**What to work on**
The expected output is exactly the lines below, starting at the line with "The height and width of the screenshot is (1069, 756)." and ending at the line with "The height and width of the screenshot is (391, 625).", both included; no other line belongs in it.

########

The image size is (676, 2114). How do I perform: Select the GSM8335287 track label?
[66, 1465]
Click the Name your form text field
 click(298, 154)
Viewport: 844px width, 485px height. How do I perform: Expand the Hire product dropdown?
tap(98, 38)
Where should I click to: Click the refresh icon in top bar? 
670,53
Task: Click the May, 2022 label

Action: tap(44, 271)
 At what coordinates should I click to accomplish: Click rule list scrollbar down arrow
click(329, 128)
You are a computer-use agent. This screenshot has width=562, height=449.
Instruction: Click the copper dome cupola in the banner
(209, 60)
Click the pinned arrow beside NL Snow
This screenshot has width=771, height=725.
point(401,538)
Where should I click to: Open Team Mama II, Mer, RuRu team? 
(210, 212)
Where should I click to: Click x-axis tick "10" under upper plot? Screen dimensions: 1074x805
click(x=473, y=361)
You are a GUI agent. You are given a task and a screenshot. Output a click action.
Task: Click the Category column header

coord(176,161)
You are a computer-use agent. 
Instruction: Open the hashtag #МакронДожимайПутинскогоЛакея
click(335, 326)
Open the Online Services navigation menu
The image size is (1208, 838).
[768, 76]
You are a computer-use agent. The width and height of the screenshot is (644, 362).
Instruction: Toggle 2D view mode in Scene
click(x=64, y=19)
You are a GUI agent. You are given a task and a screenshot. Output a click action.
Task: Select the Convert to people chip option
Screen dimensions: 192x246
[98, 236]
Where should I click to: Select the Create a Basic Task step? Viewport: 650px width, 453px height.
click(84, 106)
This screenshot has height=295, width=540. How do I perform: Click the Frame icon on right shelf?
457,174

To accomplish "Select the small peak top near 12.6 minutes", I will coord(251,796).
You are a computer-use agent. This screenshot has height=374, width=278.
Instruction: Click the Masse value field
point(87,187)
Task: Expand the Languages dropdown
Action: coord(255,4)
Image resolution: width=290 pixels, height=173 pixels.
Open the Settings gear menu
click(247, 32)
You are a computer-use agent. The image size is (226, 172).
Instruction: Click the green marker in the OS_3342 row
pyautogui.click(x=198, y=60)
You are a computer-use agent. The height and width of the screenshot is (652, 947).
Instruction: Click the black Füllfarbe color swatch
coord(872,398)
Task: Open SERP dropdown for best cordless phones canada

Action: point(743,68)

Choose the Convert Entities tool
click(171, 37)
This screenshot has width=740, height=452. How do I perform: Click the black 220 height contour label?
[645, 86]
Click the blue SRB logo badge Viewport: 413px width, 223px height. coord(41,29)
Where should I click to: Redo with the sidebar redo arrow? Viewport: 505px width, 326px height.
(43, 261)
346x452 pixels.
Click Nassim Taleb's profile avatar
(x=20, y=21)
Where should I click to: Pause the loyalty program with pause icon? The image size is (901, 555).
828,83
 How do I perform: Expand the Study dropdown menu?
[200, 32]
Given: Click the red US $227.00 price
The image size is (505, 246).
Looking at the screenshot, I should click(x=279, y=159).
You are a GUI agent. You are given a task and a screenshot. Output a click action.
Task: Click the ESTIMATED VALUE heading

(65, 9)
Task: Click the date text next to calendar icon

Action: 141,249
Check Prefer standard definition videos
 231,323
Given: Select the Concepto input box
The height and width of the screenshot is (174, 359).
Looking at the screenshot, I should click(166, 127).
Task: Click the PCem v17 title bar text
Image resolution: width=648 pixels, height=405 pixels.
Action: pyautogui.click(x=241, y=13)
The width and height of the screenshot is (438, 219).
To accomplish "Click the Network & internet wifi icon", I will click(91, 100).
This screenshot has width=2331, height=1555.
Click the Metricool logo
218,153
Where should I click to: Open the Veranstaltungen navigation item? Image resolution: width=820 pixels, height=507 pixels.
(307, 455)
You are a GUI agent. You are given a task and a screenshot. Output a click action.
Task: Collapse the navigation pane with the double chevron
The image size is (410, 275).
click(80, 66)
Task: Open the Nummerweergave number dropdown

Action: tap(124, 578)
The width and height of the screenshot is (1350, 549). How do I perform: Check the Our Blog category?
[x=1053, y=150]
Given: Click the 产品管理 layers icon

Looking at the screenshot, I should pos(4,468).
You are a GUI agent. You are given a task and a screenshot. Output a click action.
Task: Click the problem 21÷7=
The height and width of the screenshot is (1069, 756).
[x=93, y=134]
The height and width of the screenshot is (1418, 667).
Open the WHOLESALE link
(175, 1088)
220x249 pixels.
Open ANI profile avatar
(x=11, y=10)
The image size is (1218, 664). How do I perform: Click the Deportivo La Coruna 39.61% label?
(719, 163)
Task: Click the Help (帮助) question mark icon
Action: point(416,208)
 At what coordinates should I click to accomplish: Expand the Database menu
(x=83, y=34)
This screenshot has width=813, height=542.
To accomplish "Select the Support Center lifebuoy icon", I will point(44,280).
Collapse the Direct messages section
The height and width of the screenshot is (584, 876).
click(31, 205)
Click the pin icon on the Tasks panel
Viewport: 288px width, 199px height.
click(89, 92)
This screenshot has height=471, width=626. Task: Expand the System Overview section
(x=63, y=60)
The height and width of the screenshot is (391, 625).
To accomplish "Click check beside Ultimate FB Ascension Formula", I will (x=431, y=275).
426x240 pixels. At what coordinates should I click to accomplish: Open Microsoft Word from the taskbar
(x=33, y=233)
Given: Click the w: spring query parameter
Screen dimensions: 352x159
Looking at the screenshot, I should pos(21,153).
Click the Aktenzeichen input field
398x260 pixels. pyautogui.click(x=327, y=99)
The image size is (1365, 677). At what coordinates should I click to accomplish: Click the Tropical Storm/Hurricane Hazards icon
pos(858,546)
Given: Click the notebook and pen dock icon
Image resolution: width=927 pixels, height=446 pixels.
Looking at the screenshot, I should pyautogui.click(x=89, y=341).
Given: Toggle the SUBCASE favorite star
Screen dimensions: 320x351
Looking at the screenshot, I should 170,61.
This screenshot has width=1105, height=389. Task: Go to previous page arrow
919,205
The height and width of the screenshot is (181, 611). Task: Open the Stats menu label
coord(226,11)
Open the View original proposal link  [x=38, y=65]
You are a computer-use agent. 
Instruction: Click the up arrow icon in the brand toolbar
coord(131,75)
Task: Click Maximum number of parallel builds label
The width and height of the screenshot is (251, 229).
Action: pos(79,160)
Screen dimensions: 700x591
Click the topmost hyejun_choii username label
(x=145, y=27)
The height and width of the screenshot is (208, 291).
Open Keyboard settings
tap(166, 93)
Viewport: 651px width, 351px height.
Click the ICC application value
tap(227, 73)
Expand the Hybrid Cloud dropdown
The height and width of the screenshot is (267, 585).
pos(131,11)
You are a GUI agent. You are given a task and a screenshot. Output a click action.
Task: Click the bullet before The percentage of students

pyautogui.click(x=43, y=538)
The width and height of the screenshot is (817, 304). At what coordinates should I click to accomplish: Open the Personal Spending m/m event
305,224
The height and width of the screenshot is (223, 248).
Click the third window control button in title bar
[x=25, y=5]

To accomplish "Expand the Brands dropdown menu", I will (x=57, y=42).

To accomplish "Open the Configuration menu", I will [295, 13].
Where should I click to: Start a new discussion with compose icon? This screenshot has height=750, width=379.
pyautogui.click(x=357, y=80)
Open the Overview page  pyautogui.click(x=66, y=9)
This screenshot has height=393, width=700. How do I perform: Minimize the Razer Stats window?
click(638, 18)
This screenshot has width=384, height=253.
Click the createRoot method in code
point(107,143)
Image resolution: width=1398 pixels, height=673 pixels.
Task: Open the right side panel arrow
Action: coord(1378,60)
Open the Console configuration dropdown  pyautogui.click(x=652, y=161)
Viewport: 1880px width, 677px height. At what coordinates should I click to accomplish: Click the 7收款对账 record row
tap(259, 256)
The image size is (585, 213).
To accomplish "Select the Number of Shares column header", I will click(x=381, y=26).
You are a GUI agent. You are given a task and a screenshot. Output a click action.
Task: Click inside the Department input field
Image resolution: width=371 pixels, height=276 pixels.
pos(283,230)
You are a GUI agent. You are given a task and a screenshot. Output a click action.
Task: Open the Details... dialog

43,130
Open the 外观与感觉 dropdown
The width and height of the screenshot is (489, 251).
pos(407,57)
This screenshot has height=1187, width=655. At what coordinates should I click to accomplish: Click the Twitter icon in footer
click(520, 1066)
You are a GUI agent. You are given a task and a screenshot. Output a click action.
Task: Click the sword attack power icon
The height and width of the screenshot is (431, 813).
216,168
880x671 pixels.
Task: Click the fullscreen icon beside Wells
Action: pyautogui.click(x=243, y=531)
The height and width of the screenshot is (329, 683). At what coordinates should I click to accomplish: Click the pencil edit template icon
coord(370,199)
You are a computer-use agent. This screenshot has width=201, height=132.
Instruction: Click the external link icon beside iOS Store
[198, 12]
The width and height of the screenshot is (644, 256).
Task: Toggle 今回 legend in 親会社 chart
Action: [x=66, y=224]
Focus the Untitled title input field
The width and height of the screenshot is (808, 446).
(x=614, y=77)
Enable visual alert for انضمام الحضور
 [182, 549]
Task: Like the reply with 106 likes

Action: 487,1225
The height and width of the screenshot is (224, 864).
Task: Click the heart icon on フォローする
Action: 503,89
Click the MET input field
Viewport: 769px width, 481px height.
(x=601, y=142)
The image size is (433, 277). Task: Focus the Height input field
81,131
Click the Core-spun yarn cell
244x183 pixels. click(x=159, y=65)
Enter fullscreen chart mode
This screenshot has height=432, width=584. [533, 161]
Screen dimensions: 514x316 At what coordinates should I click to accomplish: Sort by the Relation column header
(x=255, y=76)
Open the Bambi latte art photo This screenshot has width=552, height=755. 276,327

########

**Written solution**
The height and width of the screenshot is (1069, 756).
[x=93, y=134]
The height and width of the screenshot is (1418, 667).
Open the WHOLESALE link
(175, 1088)
220x249 pixels.
Open ANI profile avatar
(x=11, y=10)
The image size is (1218, 664). How do I perform: Click the Deportivo La Coruna 39.61% label?
(719, 163)
Task: Click the Help (帮助) question mark icon
Action: point(416,208)
 At what coordinates should I click to accomplish: Expand the Database menu
(x=83, y=34)
This screenshot has width=813, height=542.
To accomplish "Select the Support Center lifebuoy icon", I will point(44,280).
Collapse the Direct messages section
The height and width of the screenshot is (584, 876).
click(31, 205)
Click the pin icon on the Tasks panel
Viewport: 288px width, 199px height.
click(89, 92)
This screenshot has height=471, width=626. Task: Expand the System Overview section
(x=63, y=60)
The height and width of the screenshot is (391, 625).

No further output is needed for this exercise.